>> begin

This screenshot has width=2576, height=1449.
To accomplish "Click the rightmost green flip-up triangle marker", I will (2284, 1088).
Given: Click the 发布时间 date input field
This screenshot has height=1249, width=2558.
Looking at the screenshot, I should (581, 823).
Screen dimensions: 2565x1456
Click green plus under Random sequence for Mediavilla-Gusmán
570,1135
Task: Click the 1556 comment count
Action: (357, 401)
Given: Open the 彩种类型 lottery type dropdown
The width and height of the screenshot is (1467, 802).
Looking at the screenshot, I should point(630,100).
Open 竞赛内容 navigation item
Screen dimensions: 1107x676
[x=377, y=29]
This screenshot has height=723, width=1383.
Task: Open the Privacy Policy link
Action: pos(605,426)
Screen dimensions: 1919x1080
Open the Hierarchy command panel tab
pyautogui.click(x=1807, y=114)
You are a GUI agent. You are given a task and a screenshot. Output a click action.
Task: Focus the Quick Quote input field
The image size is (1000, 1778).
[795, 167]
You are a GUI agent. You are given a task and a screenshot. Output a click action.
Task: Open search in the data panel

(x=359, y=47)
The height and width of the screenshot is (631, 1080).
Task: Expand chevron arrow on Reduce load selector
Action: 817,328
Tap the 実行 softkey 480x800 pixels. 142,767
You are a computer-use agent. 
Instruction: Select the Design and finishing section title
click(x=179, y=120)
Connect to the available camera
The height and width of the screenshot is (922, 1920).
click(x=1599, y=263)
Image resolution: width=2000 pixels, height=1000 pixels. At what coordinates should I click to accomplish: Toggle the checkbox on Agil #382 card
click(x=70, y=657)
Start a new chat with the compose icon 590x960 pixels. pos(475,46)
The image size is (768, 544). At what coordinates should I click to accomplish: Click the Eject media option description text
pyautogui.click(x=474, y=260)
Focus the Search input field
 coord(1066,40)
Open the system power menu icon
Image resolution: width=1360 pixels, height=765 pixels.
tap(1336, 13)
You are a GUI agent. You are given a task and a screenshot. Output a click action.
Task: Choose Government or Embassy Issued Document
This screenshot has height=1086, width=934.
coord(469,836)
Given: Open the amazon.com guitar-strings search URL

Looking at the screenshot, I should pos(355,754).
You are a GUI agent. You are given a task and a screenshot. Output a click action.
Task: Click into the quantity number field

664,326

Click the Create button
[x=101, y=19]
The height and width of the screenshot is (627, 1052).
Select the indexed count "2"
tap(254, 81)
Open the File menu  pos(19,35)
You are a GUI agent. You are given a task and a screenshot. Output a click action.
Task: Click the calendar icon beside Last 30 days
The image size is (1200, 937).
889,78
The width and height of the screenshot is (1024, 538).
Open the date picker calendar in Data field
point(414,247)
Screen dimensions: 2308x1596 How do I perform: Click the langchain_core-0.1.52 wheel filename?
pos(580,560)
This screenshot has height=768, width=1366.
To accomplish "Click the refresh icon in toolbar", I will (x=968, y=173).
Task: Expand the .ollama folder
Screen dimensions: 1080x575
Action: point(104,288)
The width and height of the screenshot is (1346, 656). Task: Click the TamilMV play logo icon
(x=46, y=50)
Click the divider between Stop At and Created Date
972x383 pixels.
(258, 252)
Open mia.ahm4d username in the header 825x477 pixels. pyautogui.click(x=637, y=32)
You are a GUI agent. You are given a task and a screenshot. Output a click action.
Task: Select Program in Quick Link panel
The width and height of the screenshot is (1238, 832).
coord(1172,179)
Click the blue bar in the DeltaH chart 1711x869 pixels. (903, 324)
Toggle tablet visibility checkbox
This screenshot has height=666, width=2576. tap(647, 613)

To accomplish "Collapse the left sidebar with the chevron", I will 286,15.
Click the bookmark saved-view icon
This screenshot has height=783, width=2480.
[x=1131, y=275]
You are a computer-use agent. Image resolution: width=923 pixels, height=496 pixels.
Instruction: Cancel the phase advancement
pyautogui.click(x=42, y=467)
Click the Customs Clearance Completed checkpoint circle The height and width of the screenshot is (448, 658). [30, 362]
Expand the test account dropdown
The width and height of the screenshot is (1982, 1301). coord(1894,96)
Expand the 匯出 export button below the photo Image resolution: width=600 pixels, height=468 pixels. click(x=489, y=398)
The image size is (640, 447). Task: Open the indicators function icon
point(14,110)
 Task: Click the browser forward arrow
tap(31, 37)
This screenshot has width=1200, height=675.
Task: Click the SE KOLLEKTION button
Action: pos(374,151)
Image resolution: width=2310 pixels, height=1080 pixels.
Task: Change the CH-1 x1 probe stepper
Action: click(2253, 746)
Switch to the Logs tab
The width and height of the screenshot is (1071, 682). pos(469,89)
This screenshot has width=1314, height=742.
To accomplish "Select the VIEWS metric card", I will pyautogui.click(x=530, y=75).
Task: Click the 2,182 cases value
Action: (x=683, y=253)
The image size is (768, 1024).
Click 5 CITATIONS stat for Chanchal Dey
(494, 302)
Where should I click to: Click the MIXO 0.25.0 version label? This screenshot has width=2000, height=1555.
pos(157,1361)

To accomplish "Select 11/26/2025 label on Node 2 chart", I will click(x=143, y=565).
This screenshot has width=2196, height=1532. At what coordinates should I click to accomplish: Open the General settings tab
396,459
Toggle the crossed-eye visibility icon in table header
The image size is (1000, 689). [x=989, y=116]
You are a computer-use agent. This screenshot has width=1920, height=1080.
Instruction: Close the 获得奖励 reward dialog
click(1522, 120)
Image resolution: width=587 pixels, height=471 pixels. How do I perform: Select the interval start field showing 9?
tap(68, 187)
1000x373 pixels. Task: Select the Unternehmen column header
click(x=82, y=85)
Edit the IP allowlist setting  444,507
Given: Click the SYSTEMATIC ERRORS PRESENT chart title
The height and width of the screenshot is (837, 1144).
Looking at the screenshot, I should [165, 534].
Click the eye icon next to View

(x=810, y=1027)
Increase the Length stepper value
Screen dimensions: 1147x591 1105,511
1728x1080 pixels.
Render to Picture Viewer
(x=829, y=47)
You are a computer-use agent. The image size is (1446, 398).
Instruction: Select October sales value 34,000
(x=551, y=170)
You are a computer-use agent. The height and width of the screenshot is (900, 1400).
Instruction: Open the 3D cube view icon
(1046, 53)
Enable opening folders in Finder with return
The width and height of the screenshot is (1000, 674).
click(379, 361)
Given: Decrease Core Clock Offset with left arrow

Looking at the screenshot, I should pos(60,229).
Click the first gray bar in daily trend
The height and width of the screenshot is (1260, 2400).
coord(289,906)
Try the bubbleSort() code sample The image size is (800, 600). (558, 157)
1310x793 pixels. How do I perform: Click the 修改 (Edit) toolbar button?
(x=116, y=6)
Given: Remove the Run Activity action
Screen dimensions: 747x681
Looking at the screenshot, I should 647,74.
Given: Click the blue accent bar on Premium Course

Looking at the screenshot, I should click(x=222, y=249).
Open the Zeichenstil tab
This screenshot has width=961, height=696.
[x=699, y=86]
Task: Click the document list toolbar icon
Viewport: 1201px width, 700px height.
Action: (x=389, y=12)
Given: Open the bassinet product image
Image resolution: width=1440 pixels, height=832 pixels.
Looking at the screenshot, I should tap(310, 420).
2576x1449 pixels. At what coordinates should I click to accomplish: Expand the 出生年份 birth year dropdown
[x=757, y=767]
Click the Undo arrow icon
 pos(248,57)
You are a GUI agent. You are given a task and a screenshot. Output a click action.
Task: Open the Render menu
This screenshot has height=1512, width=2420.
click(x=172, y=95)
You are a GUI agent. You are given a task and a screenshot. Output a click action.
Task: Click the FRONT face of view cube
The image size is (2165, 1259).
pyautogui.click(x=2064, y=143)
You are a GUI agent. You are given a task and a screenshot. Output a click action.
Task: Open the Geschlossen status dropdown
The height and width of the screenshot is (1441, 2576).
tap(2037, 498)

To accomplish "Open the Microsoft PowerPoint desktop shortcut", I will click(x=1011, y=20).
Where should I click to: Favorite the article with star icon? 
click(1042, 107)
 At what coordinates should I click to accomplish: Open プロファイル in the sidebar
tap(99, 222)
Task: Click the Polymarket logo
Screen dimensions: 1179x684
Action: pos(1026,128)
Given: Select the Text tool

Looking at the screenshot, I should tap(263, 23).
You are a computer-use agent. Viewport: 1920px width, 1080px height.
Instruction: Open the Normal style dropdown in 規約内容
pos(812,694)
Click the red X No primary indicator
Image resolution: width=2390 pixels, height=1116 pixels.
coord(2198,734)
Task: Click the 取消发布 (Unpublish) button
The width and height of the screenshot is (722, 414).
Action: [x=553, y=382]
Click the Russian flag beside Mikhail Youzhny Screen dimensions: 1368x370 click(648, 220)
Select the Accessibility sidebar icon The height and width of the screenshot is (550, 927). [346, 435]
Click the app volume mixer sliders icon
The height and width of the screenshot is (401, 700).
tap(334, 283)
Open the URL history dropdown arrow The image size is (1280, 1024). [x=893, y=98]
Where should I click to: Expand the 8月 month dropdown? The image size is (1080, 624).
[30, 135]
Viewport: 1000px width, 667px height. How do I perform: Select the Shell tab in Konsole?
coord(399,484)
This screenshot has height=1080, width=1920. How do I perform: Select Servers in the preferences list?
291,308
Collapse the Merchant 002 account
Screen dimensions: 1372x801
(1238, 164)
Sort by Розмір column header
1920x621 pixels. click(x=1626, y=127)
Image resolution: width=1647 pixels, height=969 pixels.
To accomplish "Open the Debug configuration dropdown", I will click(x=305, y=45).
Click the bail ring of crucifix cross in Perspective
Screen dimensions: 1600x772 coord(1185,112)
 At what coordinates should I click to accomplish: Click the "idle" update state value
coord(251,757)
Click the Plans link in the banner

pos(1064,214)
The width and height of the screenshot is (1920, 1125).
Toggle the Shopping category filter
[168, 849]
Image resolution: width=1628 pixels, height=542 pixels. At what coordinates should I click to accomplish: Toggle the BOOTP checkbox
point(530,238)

>> end

SHORT PROBLEM.
From the listing above, give the lines from the one containing "Click the Customs" through the one containing "click(1522, 120)", both ends included, as a JSON list of strings with one string per line and blank lines left out.

EXERCISE RESULT.
[
  "Click the Customs Clearance Completed checkpoint circle The height and width of the screenshot is (448, 658). [30, 362]",
  "Expand the test account dropdown",
  "The width and height of the screenshot is (1982, 1301). coord(1894,96)",
  "Expand the 匯出 export button below the photo Image resolution: width=600 pixels, height=468 pixels. click(x=489, y=398)",
  "The image size is (640, 447). Task: Open the indicators function icon",
  "point(14,110)",
  " Task: Click the browser forward arrow",
  "tap(31, 37)",
  "This screenshot has width=1200, height=675.",
  "Task: Click the SE KOLLEKTION button",
  "Action: pos(374,151)",
  "Image resolution: width=2310 pixels, height=1080 pixels.",
  "Task: Change the CH-1 x1 probe stepper",
  "Action: click(2253, 746)",
  "Switch to the Logs tab",
  "The width and height of the screenshot is (1071, 682). pos(469,89)",
  "This screenshot has width=1314, height=742.",
  "To accomplish \"Select the VIEWS metric card\", I will pyautogui.click(x=530, y=75).",
  "Task: Click the 2,182 cases value",
  "Action: (x=683, y=253)",
  "The image size is (768, 1024).",
  "Click 5 CITATIONS stat for Chanchal Dey",
  "(494, 302)",
  "Where should I click to: Click the MIXO 0.25.0 version label? This screenshot has width=2000, height=1555.",
  "pos(157,1361)",
  "To accomplish \"Select 11/26/2025 label on Node 2 chart\", I will click(x=143, y=565).",
  "This screenshot has width=2196, height=1532. At what coordinates should I click to accomplish: Open the General settings tab",
  "396,459",
  "Toggle the crossed-eye visibility icon in table header",
  "The image size is (1000, 689). [x=989, y=116]",
  "You are a computer-use agent. This screenshot has width=1920, height=1080.",
  "Instruction: Close the 获得奖励 reward dialog",
  "click(1522, 120)"
]